[Stored items]
- - -

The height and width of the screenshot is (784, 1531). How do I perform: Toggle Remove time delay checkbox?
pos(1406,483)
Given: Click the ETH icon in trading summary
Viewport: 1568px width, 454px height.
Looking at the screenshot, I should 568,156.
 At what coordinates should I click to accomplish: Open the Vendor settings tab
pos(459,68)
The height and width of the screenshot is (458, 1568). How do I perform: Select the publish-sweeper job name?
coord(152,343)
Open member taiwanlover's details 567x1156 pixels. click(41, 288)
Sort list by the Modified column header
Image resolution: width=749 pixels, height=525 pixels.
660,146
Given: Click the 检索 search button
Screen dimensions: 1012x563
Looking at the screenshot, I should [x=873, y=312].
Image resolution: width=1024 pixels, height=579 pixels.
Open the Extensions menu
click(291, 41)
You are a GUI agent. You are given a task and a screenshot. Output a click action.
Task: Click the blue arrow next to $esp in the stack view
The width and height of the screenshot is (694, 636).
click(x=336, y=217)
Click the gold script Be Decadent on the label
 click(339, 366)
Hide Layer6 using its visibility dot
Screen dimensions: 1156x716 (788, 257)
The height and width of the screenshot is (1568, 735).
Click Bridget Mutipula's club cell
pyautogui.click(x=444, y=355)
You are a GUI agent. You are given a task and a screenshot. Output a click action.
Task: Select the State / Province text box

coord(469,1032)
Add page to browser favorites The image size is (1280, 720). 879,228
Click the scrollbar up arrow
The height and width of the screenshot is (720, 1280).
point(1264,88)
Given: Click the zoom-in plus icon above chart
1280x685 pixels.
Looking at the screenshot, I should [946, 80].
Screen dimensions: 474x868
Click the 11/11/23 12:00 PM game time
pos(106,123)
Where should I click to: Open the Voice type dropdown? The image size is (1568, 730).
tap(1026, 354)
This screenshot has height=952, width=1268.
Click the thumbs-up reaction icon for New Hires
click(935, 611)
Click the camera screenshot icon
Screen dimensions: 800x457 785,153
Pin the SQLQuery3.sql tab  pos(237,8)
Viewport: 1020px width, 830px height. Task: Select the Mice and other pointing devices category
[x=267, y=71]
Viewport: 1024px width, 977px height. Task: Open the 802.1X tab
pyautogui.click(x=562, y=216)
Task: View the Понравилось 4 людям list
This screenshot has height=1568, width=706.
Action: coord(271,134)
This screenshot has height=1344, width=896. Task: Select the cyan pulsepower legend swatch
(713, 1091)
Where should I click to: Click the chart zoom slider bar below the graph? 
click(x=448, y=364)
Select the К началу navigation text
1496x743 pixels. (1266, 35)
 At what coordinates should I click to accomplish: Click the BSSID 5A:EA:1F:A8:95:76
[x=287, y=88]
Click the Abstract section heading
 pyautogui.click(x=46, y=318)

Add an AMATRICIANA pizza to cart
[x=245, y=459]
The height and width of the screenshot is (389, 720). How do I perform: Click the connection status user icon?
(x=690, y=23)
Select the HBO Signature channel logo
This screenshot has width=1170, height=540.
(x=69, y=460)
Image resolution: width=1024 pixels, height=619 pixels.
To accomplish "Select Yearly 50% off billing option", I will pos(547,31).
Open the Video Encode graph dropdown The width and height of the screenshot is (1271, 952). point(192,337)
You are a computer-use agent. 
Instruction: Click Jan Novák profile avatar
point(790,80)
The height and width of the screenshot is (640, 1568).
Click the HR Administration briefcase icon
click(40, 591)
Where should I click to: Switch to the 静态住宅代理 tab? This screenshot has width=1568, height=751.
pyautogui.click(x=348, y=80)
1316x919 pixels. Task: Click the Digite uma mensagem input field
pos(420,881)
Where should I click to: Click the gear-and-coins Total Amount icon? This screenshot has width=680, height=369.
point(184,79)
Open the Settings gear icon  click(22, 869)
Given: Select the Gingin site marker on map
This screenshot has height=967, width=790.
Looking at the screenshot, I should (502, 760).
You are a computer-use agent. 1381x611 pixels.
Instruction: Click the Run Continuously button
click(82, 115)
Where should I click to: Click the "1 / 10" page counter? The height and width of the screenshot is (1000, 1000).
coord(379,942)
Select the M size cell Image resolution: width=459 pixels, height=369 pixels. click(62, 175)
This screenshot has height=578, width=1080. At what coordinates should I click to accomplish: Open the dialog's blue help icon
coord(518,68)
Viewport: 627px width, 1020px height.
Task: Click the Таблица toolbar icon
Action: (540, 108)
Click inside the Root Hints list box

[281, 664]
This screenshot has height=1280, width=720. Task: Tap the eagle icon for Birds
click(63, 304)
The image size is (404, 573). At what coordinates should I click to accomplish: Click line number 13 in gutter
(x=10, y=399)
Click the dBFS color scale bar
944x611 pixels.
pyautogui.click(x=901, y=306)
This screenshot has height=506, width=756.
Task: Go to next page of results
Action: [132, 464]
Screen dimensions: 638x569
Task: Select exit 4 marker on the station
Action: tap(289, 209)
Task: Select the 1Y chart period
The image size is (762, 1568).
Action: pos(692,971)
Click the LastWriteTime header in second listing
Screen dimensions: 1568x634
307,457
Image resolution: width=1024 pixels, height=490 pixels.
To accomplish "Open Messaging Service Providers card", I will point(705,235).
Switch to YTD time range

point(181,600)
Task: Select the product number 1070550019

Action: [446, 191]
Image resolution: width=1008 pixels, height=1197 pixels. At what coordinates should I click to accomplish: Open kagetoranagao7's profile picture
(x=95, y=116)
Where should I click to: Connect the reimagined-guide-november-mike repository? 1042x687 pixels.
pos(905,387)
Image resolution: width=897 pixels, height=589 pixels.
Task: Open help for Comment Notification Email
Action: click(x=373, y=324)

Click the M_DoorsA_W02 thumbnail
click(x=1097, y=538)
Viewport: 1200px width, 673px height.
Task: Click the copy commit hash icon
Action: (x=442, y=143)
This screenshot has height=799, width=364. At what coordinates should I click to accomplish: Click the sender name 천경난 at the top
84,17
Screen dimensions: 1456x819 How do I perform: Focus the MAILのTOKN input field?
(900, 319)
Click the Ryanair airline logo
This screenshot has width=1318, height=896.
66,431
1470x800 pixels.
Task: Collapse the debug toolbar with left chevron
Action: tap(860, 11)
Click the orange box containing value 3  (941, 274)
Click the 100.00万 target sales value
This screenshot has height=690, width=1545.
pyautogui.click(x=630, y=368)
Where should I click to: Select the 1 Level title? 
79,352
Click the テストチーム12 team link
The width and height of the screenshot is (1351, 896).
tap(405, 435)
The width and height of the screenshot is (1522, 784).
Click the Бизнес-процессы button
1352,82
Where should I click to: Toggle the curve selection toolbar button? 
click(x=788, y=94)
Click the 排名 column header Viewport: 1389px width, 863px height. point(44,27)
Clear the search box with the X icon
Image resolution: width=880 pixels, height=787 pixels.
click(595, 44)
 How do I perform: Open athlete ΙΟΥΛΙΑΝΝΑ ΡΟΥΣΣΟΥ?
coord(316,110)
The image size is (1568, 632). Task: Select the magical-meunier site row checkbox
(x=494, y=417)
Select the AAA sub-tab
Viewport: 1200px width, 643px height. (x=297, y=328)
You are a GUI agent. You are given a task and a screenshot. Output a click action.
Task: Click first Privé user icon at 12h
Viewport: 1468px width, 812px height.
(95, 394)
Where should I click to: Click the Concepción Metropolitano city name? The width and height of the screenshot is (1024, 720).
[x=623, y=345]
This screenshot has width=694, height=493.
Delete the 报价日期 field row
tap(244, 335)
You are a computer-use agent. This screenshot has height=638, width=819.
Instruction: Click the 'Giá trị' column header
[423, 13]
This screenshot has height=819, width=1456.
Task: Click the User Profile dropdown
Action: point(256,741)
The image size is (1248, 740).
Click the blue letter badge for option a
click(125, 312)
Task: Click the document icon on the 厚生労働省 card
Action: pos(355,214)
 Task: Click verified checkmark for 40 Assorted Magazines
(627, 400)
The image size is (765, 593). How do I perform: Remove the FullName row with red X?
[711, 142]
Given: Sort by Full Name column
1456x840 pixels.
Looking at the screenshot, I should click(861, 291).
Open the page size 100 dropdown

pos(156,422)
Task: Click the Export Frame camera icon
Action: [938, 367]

- - -

THE PROBLEM
The lines to extract from the data above begin with the line containing "The image size is (1568, 632)." and end with the line containing "You are a computer-use agent. This". Extract them exactly, including both.

EXERCISE RESPONSE
The image size is (1568, 632). Task: Select the magical-meunier site row checkbox
(x=494, y=417)
Select the AAA sub-tab
Viewport: 1200px width, 643px height. (x=297, y=328)
You are a GUI agent. You are given a task and a screenshot. Output a click action.
Task: Click first Privé user icon at 12h
Viewport: 1468px width, 812px height.
(95, 394)
Where should I click to: Click the Concepción Metropolitano city name? The width and height of the screenshot is (1024, 720).
[x=623, y=345]
This screenshot has width=694, height=493.
Delete the 报价日期 field row
tap(244, 335)
You are a computer-use agent. This screenshot has height=638, width=819.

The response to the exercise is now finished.